■ Problem details ■
Copy each line from the records below in which the word "axis" is found.

# # # # # # #

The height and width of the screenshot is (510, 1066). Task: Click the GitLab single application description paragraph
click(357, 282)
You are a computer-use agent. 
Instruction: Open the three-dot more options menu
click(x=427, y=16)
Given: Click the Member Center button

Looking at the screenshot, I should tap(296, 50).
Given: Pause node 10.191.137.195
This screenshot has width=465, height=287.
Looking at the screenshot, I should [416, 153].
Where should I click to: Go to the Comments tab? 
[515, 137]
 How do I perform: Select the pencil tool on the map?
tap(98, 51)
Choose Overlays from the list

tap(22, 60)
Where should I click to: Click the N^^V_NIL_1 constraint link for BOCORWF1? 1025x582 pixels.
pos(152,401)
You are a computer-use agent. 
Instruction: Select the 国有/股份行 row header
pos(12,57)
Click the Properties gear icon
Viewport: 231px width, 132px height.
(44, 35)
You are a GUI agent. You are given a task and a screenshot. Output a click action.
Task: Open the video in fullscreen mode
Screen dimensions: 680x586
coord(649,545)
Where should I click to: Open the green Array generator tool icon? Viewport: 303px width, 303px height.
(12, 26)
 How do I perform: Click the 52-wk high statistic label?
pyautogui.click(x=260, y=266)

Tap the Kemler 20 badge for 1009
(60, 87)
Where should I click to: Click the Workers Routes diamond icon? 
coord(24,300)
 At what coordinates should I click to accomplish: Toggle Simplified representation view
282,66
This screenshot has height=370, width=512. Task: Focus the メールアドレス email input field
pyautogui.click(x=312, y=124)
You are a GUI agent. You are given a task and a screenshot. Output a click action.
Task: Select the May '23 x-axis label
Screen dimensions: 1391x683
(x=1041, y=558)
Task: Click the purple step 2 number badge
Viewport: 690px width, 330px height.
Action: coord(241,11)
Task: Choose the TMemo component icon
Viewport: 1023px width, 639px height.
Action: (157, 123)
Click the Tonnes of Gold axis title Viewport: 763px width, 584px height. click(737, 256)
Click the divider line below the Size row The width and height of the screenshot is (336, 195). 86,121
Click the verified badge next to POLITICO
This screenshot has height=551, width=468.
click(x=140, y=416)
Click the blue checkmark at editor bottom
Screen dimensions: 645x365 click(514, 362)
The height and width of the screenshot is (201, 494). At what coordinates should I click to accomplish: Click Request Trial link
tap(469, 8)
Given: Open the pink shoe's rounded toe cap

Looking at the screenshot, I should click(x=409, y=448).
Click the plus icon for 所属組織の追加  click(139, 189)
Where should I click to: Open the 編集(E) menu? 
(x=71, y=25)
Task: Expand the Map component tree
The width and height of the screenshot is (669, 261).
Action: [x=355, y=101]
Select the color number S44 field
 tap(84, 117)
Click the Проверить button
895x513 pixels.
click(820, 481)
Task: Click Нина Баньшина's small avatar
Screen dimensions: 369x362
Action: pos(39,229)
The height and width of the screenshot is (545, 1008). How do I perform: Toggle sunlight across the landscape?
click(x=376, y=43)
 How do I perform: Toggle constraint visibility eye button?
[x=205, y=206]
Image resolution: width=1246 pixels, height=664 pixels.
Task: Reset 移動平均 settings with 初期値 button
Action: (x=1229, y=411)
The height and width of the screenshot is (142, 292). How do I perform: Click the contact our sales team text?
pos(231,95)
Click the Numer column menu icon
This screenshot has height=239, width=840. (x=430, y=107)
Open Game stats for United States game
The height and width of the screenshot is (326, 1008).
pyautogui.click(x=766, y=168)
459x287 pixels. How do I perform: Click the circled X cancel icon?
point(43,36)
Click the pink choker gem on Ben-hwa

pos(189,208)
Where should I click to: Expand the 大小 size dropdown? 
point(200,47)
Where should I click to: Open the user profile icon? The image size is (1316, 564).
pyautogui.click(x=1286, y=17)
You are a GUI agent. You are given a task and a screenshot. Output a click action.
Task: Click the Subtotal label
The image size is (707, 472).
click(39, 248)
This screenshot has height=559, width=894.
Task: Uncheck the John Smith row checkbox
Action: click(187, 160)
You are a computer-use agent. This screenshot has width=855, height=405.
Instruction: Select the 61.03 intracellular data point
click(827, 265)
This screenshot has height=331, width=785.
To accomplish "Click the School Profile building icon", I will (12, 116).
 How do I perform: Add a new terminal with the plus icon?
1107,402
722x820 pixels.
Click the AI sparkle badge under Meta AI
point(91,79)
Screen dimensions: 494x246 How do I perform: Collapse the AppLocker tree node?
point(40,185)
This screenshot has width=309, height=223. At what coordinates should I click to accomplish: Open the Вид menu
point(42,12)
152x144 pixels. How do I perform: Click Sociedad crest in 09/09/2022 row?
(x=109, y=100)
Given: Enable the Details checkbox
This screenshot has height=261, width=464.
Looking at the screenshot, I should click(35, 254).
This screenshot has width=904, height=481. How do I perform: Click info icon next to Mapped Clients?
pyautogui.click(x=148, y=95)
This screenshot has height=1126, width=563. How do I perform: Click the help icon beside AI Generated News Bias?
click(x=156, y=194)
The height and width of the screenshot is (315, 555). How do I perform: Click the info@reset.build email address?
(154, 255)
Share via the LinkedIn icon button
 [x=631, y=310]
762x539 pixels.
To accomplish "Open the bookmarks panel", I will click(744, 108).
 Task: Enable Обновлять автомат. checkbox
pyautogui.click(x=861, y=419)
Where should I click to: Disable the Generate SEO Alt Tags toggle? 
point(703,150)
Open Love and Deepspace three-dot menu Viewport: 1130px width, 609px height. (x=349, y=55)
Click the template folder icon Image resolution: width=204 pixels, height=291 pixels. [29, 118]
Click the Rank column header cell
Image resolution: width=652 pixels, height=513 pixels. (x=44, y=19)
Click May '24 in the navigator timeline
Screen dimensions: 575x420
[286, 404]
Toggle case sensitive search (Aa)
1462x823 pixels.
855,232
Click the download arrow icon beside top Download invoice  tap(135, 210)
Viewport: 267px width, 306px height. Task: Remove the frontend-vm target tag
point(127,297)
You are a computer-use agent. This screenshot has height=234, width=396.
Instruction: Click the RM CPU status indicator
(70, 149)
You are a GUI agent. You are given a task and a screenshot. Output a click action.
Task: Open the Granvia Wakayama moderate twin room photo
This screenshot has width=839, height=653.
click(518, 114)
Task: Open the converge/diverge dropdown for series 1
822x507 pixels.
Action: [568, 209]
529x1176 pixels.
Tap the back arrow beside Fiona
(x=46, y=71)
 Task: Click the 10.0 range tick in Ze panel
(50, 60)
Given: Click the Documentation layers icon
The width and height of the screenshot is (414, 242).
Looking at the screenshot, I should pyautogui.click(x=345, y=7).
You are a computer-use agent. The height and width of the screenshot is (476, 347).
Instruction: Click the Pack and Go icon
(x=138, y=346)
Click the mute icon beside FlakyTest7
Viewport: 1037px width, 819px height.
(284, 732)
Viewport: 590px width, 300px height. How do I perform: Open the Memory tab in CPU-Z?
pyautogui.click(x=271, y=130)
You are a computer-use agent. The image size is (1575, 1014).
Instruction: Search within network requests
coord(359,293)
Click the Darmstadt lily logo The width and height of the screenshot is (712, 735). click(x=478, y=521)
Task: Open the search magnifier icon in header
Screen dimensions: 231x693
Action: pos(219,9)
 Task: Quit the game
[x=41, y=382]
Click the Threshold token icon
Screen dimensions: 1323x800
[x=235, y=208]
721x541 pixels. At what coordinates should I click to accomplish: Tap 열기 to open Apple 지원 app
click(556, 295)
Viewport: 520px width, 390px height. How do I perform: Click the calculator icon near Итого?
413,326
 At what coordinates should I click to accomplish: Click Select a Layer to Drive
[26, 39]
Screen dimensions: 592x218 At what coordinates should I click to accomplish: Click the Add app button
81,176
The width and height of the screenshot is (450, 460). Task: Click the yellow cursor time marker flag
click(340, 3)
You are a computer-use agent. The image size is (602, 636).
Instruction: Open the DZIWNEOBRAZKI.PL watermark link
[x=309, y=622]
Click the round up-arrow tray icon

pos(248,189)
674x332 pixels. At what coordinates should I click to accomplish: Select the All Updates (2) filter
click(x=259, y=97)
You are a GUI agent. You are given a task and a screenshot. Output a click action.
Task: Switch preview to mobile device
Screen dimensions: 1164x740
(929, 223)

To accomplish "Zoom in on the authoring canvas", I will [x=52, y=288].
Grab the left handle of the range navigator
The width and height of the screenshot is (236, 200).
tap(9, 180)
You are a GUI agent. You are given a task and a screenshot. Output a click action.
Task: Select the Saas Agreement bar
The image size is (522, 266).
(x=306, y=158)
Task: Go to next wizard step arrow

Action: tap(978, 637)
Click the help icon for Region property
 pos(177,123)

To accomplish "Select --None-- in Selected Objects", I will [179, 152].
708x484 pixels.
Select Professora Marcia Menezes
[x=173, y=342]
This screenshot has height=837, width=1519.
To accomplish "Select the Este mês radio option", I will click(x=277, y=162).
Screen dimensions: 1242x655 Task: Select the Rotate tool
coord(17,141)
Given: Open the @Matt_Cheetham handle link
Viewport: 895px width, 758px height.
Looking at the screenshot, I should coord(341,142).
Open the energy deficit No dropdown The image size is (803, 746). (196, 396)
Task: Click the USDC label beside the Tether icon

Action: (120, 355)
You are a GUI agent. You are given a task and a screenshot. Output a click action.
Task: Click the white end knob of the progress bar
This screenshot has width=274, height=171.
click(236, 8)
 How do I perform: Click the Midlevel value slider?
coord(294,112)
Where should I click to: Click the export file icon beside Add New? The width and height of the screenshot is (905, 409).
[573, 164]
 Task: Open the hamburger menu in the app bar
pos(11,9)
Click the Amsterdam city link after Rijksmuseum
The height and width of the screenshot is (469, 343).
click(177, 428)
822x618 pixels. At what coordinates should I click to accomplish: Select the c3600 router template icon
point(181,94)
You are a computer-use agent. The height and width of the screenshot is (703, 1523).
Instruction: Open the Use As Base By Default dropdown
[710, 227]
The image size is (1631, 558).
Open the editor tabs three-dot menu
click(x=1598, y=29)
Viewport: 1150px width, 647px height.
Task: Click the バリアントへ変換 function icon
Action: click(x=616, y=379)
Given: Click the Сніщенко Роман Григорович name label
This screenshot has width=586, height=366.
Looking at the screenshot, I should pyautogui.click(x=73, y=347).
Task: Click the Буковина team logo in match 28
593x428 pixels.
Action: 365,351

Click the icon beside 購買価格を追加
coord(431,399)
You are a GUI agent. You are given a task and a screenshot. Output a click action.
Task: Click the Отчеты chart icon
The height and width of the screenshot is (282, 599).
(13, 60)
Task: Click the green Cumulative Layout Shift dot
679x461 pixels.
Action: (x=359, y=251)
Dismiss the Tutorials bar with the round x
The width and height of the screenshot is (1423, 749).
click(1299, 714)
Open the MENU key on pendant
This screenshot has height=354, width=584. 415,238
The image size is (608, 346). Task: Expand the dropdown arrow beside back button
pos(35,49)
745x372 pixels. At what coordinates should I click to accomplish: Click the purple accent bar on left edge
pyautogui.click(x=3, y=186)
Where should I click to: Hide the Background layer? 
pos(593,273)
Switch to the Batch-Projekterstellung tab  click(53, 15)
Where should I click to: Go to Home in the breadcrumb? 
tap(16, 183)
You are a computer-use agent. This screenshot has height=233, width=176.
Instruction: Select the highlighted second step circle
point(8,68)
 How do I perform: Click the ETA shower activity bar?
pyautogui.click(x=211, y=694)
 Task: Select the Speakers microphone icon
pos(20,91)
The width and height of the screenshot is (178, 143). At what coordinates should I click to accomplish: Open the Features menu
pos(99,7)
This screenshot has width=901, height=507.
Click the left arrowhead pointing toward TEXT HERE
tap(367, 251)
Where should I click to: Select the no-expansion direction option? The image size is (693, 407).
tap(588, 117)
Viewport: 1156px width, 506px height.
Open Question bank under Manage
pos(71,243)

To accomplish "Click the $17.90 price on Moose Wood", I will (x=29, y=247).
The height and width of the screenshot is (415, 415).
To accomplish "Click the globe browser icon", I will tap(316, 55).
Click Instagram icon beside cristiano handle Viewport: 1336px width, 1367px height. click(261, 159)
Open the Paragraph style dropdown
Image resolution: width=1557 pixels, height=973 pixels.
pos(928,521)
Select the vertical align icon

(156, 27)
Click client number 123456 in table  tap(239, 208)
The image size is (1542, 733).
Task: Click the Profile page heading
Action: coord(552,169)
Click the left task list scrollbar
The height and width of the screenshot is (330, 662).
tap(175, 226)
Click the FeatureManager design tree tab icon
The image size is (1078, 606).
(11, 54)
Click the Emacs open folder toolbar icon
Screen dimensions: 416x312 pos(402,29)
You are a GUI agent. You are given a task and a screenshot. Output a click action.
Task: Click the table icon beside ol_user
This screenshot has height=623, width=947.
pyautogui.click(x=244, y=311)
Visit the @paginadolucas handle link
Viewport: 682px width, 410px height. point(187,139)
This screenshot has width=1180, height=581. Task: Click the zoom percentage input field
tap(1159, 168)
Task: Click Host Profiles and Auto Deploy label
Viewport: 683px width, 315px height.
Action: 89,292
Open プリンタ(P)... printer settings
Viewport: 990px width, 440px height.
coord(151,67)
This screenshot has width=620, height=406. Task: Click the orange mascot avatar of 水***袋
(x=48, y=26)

# # # # # # #

■ Answer box ■
Task: Select the May '23 x-axis label
Click the Tonnes of Gold axis title Viewport: 763px width, 584px height. click(737, 256)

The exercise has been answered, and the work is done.